Prove di decollo tra farfalle e falconi
Scesi da cavallo, il divertimento può proseguire sulle vette del Monte Cucco, una delle poche località italiane dove si disputano campionati nazionali e internazionali di volo libero. La spianata di Pian del Monte, popolata da socievoli mandrie di asini e cavalli, è il luogo prescelto dall’istruttore Maurizio Tassinari, professionista dal 1986, per insegnare l’arte del volo in deltaplano (30 minuti a partire da 115 € con l’associazione Umbria in Volo) . Go Pro fissata sull’ala per riprendere l’avventura, caschetto e tuta d’ordinanza, ci si butta nel vento toccando vette di 2.000 metri per scoprire un mosaico di emozioni di cui i paesi a valle (Sigillo, Costacciaro, Scheggia e Pascelupo) sono i tasselli perfettamente incastonati tra le vette dei Sibillini.

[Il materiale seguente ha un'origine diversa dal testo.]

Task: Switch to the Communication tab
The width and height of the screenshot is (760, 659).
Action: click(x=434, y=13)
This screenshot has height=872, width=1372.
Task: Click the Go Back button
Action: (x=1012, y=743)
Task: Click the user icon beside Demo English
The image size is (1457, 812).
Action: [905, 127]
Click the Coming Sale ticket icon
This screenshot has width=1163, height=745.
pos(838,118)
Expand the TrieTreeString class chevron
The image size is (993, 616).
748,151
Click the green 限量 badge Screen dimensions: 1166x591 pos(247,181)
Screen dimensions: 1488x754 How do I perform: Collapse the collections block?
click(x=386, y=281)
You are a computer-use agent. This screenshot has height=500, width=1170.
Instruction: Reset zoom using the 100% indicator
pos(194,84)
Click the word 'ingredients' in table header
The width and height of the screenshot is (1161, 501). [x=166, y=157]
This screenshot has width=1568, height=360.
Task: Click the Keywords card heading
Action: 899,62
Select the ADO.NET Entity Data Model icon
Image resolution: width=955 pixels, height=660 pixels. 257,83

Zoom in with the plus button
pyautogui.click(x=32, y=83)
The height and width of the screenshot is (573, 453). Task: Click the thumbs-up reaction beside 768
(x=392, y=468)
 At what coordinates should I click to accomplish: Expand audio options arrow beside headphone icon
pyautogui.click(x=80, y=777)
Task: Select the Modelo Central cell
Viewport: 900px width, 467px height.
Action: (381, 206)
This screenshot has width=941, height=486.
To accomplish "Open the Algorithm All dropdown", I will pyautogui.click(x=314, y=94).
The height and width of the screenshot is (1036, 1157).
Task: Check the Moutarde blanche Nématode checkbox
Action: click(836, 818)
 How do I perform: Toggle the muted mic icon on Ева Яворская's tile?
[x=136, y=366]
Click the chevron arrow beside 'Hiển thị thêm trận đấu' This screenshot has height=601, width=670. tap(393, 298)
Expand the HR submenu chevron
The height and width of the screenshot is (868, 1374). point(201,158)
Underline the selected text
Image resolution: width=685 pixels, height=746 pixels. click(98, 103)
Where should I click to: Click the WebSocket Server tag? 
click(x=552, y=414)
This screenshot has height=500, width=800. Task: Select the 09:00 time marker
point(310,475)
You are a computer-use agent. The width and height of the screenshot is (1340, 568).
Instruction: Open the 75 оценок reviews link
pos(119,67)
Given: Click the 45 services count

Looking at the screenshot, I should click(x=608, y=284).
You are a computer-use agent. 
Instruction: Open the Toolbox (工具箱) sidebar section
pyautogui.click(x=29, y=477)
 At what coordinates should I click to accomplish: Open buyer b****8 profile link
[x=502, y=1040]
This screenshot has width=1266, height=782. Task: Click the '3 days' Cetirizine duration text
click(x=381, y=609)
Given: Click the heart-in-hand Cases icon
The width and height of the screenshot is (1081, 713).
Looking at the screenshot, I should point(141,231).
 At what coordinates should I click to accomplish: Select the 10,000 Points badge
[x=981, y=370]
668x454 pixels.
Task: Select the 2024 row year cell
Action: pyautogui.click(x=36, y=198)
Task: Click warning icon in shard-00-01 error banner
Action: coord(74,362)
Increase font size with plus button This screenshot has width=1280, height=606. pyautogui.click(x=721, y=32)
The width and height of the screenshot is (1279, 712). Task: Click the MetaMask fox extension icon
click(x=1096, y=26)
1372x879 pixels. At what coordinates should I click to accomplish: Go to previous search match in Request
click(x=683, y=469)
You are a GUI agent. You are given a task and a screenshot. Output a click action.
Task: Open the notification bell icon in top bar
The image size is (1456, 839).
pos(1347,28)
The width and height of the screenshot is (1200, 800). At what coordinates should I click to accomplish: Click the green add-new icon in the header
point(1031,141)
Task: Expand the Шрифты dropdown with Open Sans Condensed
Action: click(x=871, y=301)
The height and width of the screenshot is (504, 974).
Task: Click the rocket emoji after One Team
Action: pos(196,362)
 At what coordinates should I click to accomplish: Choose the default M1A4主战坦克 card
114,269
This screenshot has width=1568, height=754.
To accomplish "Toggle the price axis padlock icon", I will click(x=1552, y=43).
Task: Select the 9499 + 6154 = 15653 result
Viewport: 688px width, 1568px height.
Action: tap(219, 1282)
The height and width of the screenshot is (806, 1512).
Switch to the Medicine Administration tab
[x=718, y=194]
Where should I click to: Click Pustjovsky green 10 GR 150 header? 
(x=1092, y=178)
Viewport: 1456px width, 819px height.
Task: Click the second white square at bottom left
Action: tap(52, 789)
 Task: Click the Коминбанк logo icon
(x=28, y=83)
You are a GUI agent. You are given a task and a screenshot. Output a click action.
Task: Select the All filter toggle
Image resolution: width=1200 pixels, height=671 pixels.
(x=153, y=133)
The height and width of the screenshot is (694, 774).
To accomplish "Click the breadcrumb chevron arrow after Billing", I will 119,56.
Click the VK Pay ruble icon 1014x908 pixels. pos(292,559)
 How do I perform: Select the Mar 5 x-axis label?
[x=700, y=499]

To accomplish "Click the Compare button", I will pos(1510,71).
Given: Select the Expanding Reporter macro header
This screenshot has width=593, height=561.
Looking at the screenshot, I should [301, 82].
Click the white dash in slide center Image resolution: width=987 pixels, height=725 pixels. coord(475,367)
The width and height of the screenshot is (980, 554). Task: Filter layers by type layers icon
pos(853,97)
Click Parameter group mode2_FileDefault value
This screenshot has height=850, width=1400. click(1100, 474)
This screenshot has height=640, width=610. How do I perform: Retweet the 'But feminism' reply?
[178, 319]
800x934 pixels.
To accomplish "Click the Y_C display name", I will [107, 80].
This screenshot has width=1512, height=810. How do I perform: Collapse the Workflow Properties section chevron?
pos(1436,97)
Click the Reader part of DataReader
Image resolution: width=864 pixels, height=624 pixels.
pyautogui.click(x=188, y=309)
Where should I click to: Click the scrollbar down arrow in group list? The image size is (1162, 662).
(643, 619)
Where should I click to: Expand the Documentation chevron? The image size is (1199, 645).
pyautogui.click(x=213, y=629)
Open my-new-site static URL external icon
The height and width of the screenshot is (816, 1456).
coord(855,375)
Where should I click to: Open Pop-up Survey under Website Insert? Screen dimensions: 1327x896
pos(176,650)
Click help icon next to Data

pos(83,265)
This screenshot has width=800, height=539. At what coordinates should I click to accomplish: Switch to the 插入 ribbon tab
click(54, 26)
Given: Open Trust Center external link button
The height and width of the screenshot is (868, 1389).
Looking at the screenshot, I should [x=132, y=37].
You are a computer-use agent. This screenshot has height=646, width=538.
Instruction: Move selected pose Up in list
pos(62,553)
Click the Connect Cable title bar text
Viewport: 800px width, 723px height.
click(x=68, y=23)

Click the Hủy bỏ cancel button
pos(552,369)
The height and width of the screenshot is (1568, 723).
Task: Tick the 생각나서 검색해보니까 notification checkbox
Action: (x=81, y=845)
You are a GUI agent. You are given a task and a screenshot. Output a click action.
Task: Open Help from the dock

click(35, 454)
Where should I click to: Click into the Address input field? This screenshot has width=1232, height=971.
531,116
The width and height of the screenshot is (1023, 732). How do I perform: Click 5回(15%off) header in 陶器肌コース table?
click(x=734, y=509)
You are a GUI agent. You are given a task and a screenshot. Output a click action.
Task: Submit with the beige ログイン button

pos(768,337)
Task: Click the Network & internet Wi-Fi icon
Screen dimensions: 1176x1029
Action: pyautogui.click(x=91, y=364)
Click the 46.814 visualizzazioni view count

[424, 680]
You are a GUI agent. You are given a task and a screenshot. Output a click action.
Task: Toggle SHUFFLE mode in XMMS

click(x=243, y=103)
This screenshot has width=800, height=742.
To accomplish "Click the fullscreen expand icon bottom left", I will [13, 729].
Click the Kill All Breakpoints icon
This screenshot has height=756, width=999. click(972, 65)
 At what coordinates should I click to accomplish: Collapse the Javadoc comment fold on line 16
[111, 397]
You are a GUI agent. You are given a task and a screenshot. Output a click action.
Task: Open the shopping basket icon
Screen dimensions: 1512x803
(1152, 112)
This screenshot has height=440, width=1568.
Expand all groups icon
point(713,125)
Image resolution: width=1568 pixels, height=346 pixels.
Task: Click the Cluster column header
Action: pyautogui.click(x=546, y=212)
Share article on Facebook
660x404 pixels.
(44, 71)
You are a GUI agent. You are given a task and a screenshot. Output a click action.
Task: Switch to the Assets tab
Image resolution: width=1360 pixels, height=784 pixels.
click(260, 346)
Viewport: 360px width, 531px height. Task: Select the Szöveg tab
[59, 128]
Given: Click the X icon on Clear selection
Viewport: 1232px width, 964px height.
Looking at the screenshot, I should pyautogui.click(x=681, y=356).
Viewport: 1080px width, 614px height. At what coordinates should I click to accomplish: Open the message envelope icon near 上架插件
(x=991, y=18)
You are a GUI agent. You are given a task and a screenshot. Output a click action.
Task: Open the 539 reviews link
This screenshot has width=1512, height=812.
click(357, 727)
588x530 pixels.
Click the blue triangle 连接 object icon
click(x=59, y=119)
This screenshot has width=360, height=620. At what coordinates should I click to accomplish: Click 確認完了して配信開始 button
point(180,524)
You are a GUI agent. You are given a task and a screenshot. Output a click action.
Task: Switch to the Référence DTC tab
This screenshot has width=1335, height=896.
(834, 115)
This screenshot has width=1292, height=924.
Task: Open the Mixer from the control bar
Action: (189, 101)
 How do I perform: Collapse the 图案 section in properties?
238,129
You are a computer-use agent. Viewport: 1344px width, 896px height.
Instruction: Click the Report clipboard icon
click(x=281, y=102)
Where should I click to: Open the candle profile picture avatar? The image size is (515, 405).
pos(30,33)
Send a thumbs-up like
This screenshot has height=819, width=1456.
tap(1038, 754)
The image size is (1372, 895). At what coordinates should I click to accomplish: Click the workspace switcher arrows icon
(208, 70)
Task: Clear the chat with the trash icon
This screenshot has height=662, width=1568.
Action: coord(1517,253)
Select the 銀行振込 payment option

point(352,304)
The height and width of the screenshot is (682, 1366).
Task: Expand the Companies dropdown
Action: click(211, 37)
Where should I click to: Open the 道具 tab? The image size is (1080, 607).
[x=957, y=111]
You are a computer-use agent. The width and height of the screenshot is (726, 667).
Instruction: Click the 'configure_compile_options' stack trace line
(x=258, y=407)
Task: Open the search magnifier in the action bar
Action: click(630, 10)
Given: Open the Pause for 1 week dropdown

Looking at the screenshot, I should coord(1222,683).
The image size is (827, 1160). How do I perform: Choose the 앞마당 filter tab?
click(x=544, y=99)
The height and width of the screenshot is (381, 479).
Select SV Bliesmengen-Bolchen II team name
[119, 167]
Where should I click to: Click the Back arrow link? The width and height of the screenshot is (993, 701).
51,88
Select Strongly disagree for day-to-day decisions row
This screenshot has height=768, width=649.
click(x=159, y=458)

Se si è fortunati poi, ci si può imbattere in una vera e propria nevicata di farfalle bianche, oppure incrociare il volo dei falconi tanto cari a Federico II impegnati in qualche battuta di caccia. Chi non vola può comunque percepire la maestosità del Monte Cucco da una diversa prospettiva: l’associazione Tra Montana (Tel. +39 331 82 59 762, sito internet in allestimento), composta da 15 giovani e appassionate guide tra escursionisti, speleologi e storici, organizza passeggiate in montagna a tema (in ottobre, ad esempio, si seguono le orme delle streghe nella valle del Riofreddo) e discese nelle grotte sotterranee del monte. Si può scegliere tra il percorso scoperta, che dura un’ora e prevede una passeggiata di 600 metri, e la cosiddetta traversata, un’ora e mezza per 800 metri di cammino. Quest’ultima opzione offre l’incredibile esperienza del buio: spente le luci che delimitano i sentieri ci si ritrova immersi nel silenzio e nell’oscurità che avvolgono le cave di calcare massiccio. Se si capita in luglio, il giorno undici si può anche assistere alla messa sotterranea celebrata dal vescovo di Gubbio in onore di San Benedetto di Norcia, protettore di tutti gli speleologi, anche di quelli improvvisati.